Answer

**step1** Understanding the problem

The problem asks us to find the value of 'x' given that the distance on a number line from 5 to 12 is equal to the expression $$3x - 2$$.

**step2** Calculating the distance on the number line

To find the distance between two numbers on a number line, we subtract the smaller number from the larger number. In this case, the numbers are 5 and 12.
Distance = Larger number - Smaller number
Distance = $$12 - 5$$
Distance = $$7$$
So, the distance from 5 to 12 on the number line is 7.
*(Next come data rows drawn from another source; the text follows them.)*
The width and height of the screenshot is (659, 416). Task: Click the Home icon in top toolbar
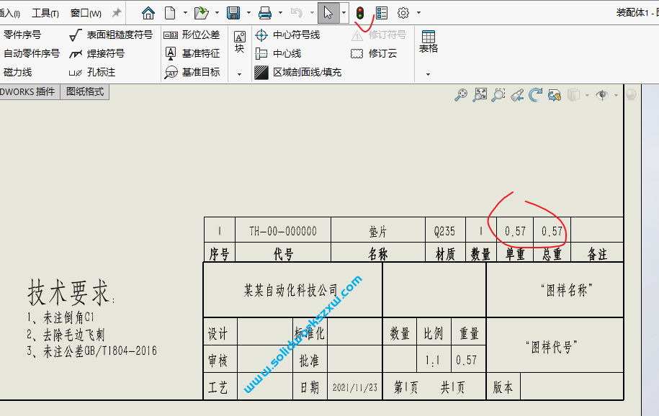(x=148, y=13)
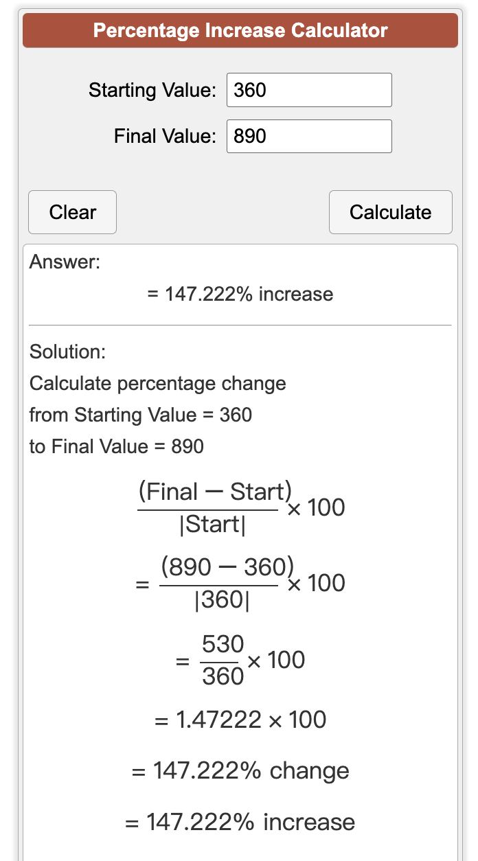Viewport: 478px width, 861px height.
Task: Click the 1.47222 × 100 step
Action: click(240, 720)
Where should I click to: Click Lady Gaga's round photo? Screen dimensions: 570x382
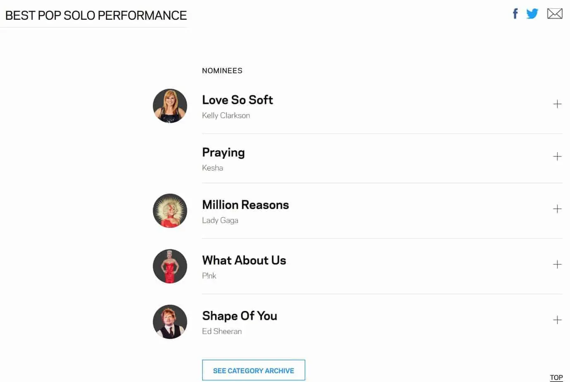170,211
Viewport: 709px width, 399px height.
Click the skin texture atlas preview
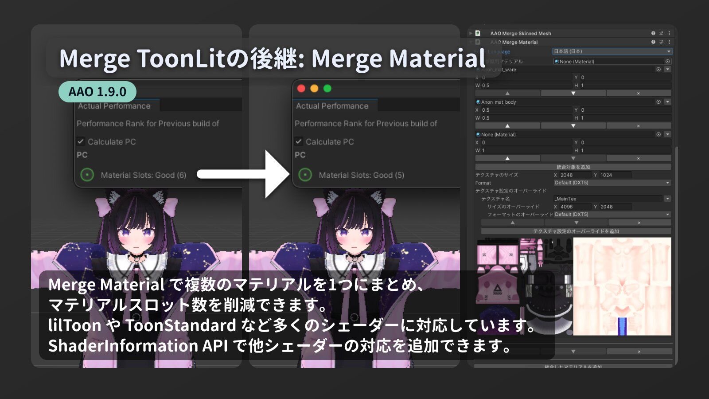click(x=622, y=286)
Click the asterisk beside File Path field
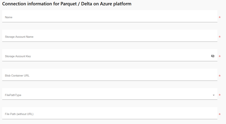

**step3** Setting up the relationship

The problem states that this distance, which we found to be 7, is equal to $$3x - 2$$.
Therefore, we can write the relationship as:
$$7 = 3x - 2$$

**step4** Solving for x

To find the value of x, we need to isolate x.
First, we want to get the term with 'x' (which is $$3x$$) by itself on one side of the equality. To do this, we need to get rid of the -2 that is with $$3x$$. We do the opposite operation of subtraction, which is addition. We add 2 to both sides of the equality:
$$7 + 2 = 3x - 2 + 2$$
$$9 = 3x$$
Now, $$3x$$ means 3 multiplied by x. To find x, we need to do the opposite operation of multiplication, which is division. We divide both sides of the equality by 3:
$$\frac{9}{3} = \frac{3x}{3}$$
$$3 = x$$
So, the value of x is 3.